AIM OF THE TASK
Among the records that follow, find each line holding the word "agent" and copy it.

DATA PROVIDED
★ ★ ★ ★ ★
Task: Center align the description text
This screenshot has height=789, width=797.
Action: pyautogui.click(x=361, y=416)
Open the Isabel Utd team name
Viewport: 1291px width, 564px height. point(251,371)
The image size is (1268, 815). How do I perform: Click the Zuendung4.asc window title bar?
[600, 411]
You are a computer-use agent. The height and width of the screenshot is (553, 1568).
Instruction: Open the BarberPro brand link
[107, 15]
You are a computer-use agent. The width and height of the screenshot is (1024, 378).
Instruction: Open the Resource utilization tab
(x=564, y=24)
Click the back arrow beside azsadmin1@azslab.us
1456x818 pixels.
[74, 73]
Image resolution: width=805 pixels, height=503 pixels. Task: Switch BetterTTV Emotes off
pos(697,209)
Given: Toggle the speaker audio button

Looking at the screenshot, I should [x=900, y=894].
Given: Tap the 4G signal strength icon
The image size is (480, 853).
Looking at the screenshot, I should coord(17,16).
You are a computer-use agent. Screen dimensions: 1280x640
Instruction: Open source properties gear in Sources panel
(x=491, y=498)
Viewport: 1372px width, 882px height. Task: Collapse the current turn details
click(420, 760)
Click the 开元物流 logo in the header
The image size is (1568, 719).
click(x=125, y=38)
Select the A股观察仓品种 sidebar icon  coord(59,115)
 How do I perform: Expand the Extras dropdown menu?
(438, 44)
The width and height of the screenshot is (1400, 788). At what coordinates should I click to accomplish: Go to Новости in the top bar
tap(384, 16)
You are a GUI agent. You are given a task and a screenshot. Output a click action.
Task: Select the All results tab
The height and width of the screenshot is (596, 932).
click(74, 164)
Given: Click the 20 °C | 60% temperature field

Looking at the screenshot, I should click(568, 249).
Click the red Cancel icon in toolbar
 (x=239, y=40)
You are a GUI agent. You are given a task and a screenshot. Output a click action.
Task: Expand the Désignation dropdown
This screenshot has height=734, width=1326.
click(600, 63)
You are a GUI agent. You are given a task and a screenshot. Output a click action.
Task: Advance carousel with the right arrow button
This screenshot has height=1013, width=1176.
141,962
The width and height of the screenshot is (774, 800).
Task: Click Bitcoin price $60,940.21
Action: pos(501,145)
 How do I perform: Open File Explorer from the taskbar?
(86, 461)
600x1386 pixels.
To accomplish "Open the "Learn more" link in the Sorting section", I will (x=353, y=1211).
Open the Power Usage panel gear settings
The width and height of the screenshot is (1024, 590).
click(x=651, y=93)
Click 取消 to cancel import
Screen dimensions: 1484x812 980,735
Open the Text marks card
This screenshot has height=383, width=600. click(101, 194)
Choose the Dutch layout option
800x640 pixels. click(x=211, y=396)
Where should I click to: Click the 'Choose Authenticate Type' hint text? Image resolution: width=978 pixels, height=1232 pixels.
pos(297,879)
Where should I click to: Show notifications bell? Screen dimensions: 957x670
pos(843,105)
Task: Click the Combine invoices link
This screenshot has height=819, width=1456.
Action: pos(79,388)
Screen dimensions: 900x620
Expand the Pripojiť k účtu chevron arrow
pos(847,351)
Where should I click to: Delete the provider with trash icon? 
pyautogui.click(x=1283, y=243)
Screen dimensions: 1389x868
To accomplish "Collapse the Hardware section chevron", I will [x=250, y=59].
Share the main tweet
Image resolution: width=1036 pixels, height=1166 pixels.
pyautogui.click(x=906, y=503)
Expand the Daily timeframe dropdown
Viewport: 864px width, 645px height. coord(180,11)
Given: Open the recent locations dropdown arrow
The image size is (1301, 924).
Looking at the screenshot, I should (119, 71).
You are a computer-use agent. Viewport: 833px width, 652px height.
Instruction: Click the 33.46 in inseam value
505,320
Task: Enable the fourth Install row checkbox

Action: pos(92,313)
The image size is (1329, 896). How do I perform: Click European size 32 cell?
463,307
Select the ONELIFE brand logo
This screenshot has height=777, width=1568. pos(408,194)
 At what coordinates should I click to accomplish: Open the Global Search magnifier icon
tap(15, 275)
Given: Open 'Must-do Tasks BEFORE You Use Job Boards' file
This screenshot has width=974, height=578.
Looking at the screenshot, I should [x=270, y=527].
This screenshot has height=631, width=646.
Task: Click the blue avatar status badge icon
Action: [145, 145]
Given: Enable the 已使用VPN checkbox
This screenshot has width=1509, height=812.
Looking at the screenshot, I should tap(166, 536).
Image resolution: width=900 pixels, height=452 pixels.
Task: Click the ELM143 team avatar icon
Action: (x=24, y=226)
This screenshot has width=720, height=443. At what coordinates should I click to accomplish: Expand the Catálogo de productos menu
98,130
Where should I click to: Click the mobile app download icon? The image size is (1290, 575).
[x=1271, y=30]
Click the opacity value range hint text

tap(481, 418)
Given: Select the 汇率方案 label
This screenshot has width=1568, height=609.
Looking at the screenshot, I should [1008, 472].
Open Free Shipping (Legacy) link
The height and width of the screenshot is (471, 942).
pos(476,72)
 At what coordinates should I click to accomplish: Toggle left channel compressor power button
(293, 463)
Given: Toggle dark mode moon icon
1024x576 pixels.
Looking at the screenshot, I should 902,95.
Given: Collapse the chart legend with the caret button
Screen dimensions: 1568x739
★ ★ ★ ★ ★
TASK RESPONSE
You are a computer-use agent. The height and width of the screenshot is (553, 1568).
You are a computer-use agent. The width and height of the screenshot is (1024, 378).
You are a computer-use agent. Screen dimensions: 1280x640
You are a GUI agent. You are given a task and a screenshot. Output a click action.
You are a GUI agent. You are given a task and a screenshot. Output a click action.
You are a GUI agent. You are given a task and a screenshot. Output a click action.
You are a computer-use agent. Viewport: 833px width, 652px height.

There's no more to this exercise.